A Braggin' Rights Recap, Sort Of

Last night I hit the Busch Braggin' Rights game with a 10-year-old. Before I left, I assessed the possible advantages and disadvantages of this outing.

Advantages: Child is likely to serve as convenient intermediary in case of run-ins with Truman the Tiger, who is a total dick.

Disadvantages: Child is likely to tell his mother if I start the "You're going to get your fuckin' head kicked in" chant, and he cannot legally drive me home if I get wasted.

So a toss-up. We arrived at the game a bit late due to traffic-and-parking related incidents, which means we missed this glorious display of manhood. One of Mizzou's male cheerleaders did catch my eye, though, because he looked like a linebacker he ate a linebacker: fucking beefy. I trust you can pick him out of this lineup.

Anyway, the Illini proceeded to hand Mizzou a 75-59 loss, while Mizzou did its best to rack up 20-something team fouls.

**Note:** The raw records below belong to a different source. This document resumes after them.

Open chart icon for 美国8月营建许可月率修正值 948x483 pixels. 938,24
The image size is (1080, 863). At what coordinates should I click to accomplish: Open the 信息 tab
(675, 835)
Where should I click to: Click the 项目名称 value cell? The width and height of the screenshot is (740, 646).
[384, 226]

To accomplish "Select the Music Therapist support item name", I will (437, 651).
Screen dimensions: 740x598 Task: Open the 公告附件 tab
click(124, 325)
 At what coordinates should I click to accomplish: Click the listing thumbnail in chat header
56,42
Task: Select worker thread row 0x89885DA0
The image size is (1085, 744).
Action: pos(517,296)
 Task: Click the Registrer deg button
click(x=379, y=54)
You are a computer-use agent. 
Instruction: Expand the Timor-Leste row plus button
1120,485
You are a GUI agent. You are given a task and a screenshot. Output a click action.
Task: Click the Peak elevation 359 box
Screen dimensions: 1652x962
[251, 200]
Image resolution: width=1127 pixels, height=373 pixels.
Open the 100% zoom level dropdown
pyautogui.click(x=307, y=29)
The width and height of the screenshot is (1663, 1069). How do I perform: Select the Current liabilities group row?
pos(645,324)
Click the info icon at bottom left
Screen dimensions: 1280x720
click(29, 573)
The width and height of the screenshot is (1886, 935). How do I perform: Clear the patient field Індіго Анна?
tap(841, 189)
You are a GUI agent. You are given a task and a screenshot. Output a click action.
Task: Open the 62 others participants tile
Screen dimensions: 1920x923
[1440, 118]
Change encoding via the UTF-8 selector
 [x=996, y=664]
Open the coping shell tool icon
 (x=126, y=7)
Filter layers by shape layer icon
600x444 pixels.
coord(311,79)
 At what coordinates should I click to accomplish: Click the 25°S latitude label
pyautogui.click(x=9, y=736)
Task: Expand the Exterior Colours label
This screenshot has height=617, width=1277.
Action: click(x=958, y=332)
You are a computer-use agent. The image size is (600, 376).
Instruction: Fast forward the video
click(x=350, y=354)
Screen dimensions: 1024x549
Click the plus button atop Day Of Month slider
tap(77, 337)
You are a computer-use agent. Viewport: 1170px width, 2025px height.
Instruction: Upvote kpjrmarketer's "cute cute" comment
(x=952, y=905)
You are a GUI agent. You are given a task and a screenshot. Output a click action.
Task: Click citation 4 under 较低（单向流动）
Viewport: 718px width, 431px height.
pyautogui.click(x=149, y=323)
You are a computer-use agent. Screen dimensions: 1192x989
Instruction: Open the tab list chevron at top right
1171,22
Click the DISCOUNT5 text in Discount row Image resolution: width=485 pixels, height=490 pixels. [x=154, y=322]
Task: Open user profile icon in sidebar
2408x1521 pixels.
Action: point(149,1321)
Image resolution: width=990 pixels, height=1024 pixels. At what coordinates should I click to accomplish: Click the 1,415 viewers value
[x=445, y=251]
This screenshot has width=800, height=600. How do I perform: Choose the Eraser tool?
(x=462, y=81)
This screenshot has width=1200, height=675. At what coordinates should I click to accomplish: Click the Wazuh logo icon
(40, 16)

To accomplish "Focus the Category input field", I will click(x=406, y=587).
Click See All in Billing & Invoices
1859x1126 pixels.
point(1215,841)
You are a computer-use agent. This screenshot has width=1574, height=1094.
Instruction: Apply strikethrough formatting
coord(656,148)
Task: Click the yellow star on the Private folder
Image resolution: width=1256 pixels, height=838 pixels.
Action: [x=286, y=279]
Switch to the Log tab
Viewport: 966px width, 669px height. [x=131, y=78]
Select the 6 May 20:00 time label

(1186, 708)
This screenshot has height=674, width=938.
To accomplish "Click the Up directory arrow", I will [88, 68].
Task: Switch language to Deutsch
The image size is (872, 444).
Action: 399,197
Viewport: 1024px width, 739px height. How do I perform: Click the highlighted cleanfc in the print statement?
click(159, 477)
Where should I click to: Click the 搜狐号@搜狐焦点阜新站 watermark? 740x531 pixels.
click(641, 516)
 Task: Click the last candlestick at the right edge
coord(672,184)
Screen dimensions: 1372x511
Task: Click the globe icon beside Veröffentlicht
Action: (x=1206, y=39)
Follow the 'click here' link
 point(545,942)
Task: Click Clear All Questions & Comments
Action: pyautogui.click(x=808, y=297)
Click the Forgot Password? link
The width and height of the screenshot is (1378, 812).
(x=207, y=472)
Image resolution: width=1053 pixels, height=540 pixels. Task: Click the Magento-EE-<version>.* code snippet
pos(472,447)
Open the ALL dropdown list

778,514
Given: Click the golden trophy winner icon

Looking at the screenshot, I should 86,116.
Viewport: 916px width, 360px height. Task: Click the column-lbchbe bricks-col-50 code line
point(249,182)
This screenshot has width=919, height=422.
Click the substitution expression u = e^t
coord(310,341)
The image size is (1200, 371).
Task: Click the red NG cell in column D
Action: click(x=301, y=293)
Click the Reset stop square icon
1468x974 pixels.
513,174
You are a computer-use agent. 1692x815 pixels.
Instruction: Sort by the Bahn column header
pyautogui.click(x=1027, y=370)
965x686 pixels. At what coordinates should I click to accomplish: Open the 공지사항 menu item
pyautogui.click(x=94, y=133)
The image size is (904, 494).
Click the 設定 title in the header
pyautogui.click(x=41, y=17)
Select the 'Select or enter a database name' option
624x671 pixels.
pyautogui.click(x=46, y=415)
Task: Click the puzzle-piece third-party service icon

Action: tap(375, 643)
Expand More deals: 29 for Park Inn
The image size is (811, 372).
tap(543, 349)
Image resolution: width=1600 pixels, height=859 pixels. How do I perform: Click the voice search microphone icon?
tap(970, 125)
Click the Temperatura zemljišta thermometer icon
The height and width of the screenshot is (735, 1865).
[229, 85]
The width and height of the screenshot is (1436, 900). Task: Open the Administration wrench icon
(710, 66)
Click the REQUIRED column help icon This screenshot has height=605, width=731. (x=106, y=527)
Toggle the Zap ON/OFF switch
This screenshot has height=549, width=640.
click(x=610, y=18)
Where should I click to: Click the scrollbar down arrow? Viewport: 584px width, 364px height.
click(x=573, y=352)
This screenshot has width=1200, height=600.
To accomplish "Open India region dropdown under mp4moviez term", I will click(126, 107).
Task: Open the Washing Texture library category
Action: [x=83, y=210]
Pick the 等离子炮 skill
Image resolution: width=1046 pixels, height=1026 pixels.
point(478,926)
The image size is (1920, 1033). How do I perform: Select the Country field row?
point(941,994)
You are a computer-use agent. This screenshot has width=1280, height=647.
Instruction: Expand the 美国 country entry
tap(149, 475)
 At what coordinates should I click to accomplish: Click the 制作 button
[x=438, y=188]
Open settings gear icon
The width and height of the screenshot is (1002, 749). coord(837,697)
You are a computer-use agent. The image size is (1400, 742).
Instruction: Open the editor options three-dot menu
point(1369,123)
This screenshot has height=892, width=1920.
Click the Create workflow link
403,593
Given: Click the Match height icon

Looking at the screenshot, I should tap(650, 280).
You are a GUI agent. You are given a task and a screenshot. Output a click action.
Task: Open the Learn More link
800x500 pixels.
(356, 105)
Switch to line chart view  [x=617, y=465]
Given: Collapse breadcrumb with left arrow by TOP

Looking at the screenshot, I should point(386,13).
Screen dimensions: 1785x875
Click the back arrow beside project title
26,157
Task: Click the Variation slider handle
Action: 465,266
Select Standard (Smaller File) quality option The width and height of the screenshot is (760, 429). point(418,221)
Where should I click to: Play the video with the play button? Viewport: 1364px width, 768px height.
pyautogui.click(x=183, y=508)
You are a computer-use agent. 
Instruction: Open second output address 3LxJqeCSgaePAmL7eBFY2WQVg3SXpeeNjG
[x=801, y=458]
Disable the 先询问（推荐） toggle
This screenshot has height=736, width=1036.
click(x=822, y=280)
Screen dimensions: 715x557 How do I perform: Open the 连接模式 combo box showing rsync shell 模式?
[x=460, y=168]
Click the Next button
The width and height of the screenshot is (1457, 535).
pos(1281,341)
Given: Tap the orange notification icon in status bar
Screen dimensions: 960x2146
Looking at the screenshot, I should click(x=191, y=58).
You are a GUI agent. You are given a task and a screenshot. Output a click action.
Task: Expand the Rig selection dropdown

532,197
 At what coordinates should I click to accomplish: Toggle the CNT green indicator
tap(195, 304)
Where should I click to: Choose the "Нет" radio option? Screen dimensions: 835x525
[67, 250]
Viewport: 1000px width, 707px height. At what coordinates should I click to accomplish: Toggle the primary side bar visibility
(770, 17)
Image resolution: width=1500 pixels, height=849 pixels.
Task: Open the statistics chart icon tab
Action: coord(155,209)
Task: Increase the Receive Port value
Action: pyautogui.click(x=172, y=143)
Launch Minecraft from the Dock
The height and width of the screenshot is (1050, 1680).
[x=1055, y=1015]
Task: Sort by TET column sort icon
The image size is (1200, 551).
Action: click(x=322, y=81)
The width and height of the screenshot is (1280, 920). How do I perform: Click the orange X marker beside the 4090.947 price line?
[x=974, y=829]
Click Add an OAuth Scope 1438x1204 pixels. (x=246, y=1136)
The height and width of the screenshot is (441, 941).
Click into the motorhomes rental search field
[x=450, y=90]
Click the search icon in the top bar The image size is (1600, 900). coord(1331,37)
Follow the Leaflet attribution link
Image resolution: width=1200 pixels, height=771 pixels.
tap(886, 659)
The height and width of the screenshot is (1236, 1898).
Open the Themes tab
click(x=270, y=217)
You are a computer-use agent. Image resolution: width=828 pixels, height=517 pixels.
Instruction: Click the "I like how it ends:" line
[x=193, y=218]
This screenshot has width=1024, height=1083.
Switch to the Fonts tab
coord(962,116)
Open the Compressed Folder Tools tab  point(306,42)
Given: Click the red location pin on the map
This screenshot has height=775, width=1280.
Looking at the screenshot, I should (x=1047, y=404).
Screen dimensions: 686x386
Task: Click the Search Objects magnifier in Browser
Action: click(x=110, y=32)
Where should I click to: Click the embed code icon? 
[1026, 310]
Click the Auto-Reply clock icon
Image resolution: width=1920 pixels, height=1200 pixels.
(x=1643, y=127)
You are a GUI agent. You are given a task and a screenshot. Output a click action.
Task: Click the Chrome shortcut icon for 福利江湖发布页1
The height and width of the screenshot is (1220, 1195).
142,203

Nice job guys. The child and I still had fun watching the game while trash-talking our own team and comparing notes on wrasslin', cards, and our respective time in the U.S. educational system. And then I returned him to his folks, all jacked up on nachos and Cherry Pepsi, 'cause I couldn't make it any longer without dropping the f-bomb.

Oh, also, I got this for Christmas from the child and his family. There are four other Potato Heads and assorted parts inside. It's OK that you are jealous, and if you are nice to me I might let you come over and play Potato Head with me. Maybe. (Wait, does that sound dirty?)